(HEPATOLOGY 2011; 54:846–856) Alcoholic steatohepatitis (ASH) and nonalcoholic Atezolizumab manufacturer steatohepatitis (NASH) are the two most prominent causes of chronic liver diseases worldwide, leading to liver fibrosis, cirrhosis, and hepatocellular carcinoma. Both diseases are histologically similar and are characterized microscopically by steatosis, hepatocellular damage, pericellular fibrosis, and inflammation with predominantly polymorphonuclear granulocytes.1-3 At present, it is not clear why only a small percentage of patients with alcoholic and nonalcoholic fatty liver develop inflammation in the liver.4, 5 Gut-derived LPS-TLR4-Kupffer cells-tumor necrosis factor α (TNF-α)

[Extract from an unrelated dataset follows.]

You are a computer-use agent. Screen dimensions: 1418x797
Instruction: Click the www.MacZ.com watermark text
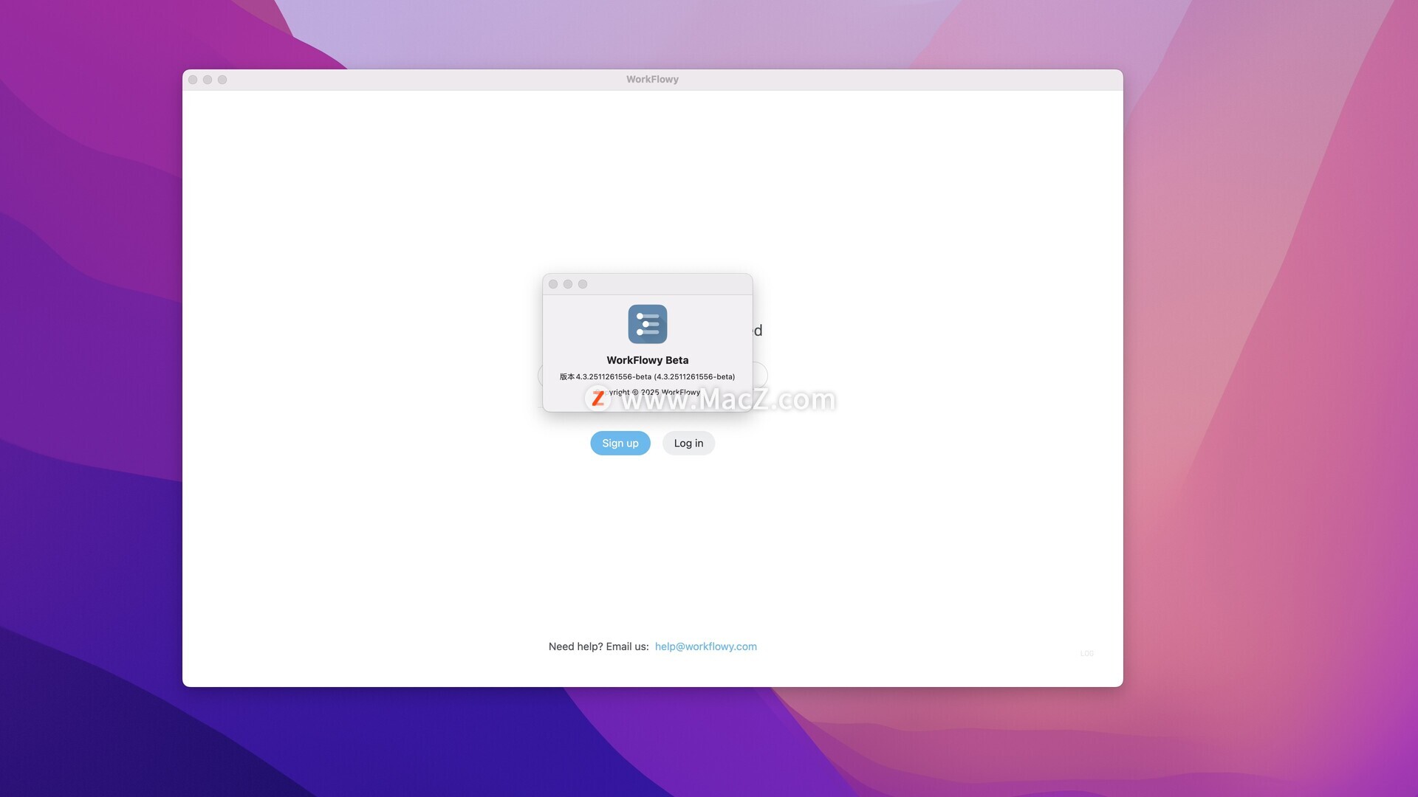click(x=727, y=399)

axis is generally believed to play a key role in inducing inflammation in both ASH and NASH.5-10 Both ASH and NASH patients have elevated levels of several proinflammatory cytokines in the liver and serum, including interleukin (IL)-8 and IL-17, which function as critical chemoattractants and activators for neutrophils and contribute to liver selleck inhibitor inflammation and injury in these diseases.11-13 Furthermore, lipid accumulation in hepatocytes induces the production of proinflammatory cytokines14-16 and hepatic lipotoxicity that promote hepatocellular damage, Kupffer cell activation, and inflammation,6,
17, 18 suggesting that steatosis promotes liver inflammation. However, the effects of inflammation on steatosis and hepatocellular damage still remain obscure. Inflammation has been implicated in promoting steatosis and liver injury through production of proinflammatory cytokines Miconazole such as TNF-α and IL-1β in mice.19, 20 The lipogenic effects of TNF-α and IL-1β are mediated through up-regulation of the master lipid synthesis transcription factor sterol regulatory element-binding protein 1c (SREBP1c)21 and the key triglyceride synthesis enzyme diacylglycerol acyltransferase,20 respectively. In addition to producing TNF-α and IL-1β, inflammatory cells also produce hepatoprotective cytokines (such as IL-6 and IL-22) and anti-inflammatory cytokines (such as
IL-10 and adiponectin) that ameliorate hepatocellular damage.22, 23 Among them, IL-10 has been shown to play the most significant role in ameliorating liver inflammation in many models.24, 25 The roles of IL-10 in ASH and NASH have been investigated, but with controversial results. Hill et al.26 reported that feeding IL-10−/− mice with alcohol in drinking water for 7 weeks enhanced LPS-induced liver inflammation and injury. Although the steatosis was not thoroughly examined in this study, the authors stated alcohol feeding induced fat accumulation in 50%-75% of both wild-type (WT) and IL-10−/− mice and that LPS treatment attenuated steatosis in both groups.26 Collective results on the role of IL-10 in high-fat diet (HFD)-induced steatosis and insulin resistance have been controversial.